Aufgabe
Gib den Teil der Datensätze Zeile für Zeile wortgetreu wieder, der am Anfang der Datensätze beginnt und mit der Zeile endet, die "[x=190, y=44]" enthält. Beide Grenzzeilen gehören dazu.

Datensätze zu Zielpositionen
════════
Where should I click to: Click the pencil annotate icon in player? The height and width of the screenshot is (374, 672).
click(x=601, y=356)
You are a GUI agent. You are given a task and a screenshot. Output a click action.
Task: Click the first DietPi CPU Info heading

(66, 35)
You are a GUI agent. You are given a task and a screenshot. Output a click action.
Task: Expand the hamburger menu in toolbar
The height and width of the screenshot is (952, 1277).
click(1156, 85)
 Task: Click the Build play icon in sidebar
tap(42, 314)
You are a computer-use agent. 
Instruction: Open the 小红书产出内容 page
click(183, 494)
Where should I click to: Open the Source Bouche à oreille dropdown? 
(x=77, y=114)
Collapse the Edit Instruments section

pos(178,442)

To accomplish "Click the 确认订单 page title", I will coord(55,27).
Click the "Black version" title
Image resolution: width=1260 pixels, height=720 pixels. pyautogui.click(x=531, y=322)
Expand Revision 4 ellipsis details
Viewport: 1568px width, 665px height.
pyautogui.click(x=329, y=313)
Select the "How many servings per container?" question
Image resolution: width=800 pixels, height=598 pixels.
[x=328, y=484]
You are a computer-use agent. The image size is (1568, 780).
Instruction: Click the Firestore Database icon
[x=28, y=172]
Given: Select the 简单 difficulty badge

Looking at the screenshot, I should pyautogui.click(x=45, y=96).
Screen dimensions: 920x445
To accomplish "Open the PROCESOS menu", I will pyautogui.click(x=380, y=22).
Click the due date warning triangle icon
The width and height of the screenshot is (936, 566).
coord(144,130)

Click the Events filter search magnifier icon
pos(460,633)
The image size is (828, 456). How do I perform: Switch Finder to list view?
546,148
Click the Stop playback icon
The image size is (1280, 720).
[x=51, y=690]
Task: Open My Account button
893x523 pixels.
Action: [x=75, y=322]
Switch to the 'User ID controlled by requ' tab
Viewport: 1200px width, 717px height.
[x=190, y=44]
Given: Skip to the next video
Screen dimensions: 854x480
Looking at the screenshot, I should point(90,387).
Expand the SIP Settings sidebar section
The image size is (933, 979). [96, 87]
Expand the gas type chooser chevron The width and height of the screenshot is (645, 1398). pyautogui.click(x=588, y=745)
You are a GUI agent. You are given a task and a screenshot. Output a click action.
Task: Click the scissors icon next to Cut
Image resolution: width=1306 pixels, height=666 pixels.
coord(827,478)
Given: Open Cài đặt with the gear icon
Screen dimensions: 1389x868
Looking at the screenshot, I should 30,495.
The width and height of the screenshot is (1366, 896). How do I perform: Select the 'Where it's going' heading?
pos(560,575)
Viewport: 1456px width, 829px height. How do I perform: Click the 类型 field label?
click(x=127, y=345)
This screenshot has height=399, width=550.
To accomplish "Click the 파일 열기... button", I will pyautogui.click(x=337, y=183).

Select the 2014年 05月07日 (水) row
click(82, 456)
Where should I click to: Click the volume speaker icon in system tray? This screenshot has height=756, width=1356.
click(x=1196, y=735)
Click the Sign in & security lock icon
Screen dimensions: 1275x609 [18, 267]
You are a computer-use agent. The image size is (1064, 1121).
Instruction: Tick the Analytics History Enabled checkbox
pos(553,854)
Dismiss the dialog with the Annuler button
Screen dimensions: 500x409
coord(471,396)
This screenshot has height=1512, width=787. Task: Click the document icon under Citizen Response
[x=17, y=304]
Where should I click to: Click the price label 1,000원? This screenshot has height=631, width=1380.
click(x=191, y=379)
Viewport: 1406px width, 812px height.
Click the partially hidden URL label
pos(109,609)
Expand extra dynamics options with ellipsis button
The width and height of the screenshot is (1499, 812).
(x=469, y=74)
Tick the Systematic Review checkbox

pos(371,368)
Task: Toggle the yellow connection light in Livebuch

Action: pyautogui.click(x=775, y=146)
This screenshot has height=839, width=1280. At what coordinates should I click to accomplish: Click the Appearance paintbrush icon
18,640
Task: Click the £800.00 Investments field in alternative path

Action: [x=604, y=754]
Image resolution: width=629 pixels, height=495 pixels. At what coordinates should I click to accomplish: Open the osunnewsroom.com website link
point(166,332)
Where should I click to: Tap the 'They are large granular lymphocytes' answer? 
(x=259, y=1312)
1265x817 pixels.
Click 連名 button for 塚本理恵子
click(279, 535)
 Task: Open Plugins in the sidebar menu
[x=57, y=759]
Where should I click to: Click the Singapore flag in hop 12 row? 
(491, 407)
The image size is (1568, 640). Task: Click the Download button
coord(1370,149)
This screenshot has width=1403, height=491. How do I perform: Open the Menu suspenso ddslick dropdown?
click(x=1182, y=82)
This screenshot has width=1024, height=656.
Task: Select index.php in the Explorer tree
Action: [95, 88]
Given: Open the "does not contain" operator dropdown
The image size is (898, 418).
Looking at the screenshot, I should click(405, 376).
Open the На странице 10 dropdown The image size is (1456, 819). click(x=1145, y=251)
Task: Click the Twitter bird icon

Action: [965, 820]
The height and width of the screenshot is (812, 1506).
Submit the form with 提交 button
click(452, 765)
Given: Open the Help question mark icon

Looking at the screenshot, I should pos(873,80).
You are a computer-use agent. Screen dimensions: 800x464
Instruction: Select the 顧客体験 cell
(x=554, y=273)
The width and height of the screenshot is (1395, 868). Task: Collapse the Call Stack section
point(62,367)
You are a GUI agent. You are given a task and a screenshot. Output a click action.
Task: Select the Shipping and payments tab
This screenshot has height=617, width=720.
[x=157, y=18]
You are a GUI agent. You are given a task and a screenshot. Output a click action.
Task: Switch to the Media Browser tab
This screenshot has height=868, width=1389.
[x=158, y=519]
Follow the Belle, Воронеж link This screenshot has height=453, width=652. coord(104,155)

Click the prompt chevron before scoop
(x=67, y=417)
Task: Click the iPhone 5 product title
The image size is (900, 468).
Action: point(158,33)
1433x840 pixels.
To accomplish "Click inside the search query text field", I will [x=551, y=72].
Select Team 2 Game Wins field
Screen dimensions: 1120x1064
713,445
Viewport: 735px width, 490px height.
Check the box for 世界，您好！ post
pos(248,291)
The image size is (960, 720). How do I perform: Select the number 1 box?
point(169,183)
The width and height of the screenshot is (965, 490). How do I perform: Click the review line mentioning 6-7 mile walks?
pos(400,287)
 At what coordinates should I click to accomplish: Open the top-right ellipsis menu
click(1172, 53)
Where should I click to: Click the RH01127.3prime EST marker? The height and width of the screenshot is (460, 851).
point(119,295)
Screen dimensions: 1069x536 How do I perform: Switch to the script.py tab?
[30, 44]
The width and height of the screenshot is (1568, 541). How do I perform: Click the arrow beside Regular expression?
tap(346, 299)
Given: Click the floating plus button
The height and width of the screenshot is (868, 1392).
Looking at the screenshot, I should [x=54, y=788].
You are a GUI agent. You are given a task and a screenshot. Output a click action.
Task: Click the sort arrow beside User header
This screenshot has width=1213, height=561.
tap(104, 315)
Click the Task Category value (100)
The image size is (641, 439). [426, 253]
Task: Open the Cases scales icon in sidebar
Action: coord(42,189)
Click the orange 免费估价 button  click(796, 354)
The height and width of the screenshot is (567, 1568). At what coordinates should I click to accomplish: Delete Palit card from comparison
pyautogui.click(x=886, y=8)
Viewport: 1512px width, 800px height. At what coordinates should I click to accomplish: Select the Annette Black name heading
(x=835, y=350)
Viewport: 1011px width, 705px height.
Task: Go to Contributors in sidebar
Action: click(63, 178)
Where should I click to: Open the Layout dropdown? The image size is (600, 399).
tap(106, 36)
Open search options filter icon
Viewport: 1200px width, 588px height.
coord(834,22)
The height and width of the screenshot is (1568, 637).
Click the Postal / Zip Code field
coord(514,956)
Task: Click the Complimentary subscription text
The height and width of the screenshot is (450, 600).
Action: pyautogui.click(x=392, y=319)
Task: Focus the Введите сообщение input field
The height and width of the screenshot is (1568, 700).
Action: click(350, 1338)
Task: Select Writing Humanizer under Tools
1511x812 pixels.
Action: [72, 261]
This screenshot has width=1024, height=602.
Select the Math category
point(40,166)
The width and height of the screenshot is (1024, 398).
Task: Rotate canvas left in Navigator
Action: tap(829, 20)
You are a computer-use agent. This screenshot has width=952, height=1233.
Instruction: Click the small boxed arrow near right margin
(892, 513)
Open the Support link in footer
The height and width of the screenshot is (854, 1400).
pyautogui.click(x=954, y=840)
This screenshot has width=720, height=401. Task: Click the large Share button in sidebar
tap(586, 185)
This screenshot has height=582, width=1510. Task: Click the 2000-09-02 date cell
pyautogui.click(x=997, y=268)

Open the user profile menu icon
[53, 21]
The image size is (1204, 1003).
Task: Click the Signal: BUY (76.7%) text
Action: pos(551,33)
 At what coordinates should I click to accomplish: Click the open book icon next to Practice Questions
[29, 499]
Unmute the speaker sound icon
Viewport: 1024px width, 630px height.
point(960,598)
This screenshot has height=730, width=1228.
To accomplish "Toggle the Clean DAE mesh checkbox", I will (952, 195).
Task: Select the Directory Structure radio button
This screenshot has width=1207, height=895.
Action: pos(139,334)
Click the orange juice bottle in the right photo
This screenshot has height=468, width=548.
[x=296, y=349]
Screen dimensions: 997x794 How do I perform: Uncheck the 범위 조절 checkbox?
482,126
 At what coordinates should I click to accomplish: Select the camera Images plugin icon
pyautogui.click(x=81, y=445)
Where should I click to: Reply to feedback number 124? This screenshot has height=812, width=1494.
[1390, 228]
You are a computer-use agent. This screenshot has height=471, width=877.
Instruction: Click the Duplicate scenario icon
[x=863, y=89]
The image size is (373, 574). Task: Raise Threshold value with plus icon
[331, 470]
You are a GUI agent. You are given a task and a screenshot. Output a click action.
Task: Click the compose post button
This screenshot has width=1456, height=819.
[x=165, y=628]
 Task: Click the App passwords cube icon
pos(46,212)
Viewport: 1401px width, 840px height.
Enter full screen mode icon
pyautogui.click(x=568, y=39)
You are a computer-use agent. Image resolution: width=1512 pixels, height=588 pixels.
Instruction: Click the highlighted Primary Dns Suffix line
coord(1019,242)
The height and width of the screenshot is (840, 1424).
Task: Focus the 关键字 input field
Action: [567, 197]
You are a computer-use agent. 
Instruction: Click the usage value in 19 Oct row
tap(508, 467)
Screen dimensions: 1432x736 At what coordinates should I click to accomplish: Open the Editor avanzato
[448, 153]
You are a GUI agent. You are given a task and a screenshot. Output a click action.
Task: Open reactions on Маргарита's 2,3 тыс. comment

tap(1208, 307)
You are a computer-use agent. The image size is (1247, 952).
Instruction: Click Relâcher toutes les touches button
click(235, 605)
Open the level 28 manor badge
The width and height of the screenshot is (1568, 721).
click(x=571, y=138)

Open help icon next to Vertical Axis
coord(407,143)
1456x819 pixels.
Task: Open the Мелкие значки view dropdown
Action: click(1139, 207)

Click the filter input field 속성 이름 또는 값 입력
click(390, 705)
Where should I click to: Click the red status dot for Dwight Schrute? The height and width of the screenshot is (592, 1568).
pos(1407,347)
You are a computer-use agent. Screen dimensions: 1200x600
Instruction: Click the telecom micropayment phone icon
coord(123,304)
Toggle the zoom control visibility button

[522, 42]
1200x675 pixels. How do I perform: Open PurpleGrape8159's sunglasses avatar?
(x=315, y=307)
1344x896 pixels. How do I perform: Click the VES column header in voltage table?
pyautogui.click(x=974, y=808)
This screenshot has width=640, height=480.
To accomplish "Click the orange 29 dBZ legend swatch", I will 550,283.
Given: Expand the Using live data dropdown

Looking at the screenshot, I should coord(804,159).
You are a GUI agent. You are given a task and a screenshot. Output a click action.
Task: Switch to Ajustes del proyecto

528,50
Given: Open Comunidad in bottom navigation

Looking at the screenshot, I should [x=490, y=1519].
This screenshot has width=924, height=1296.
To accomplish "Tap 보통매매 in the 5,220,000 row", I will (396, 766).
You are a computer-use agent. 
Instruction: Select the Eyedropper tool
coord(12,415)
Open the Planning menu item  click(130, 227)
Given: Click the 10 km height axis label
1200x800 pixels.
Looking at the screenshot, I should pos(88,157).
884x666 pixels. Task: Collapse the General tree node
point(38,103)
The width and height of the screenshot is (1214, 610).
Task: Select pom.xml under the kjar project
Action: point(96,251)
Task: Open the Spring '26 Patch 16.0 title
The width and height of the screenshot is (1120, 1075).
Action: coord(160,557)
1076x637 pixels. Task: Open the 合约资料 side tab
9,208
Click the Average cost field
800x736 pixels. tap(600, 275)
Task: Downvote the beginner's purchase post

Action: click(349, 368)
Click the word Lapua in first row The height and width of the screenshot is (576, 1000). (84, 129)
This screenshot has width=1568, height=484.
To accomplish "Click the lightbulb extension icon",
════════
Ergebnis
Where should I click to: Click the pencil annotate icon in player? The height and width of the screenshot is (374, 672).
click(x=601, y=356)
You are a GUI agent. You are given a task and a screenshot. Output a click action.
Task: Click the first DietPi CPU Info heading

(66, 35)
You are a GUI agent. You are given a task and a screenshot. Output a click action.
Task: Expand the hamburger menu in toolbar
The height and width of the screenshot is (952, 1277).
click(1156, 85)
 Task: Click the Build play icon in sidebar
tap(42, 314)
You are a computer-use agent. 
Instruction: Open the 小红书产出内容 page
click(183, 494)
Where should I click to: Open the Source Bouche à oreille dropdown? 
(x=77, y=114)
Collapse the Edit Instruments section

pos(178,442)

To accomplish "Click the 确认订单 page title", I will coord(55,27).
Click the "Black version" title
Image resolution: width=1260 pixels, height=720 pixels. pyautogui.click(x=531, y=322)
Expand Revision 4 ellipsis details
Viewport: 1568px width, 665px height.
pyautogui.click(x=329, y=313)
Select the "How many servings per container?" question
Image resolution: width=800 pixels, height=598 pixels.
[x=328, y=484]
You are a computer-use agent. The image size is (1568, 780).
Instruction: Click the Firestore Database icon
[x=28, y=172]
Given: Select the 简单 difficulty badge

Looking at the screenshot, I should pyautogui.click(x=45, y=96).
Screen dimensions: 920x445
To accomplish "Open the PROCESOS menu", I will pyautogui.click(x=380, y=22).
Click the due date warning triangle icon
The width and height of the screenshot is (936, 566).
coord(144,130)

Click the Events filter search magnifier icon
pos(460,633)
The image size is (828, 456). How do I perform: Switch Finder to list view?
546,148
Click the Stop playback icon
The image size is (1280, 720).
[x=51, y=690]
Task: Open My Account button
893x523 pixels.
Action: [x=75, y=322]
Switch to the 'User ID controlled by requ' tab
Viewport: 1200px width, 717px height.
[x=190, y=44]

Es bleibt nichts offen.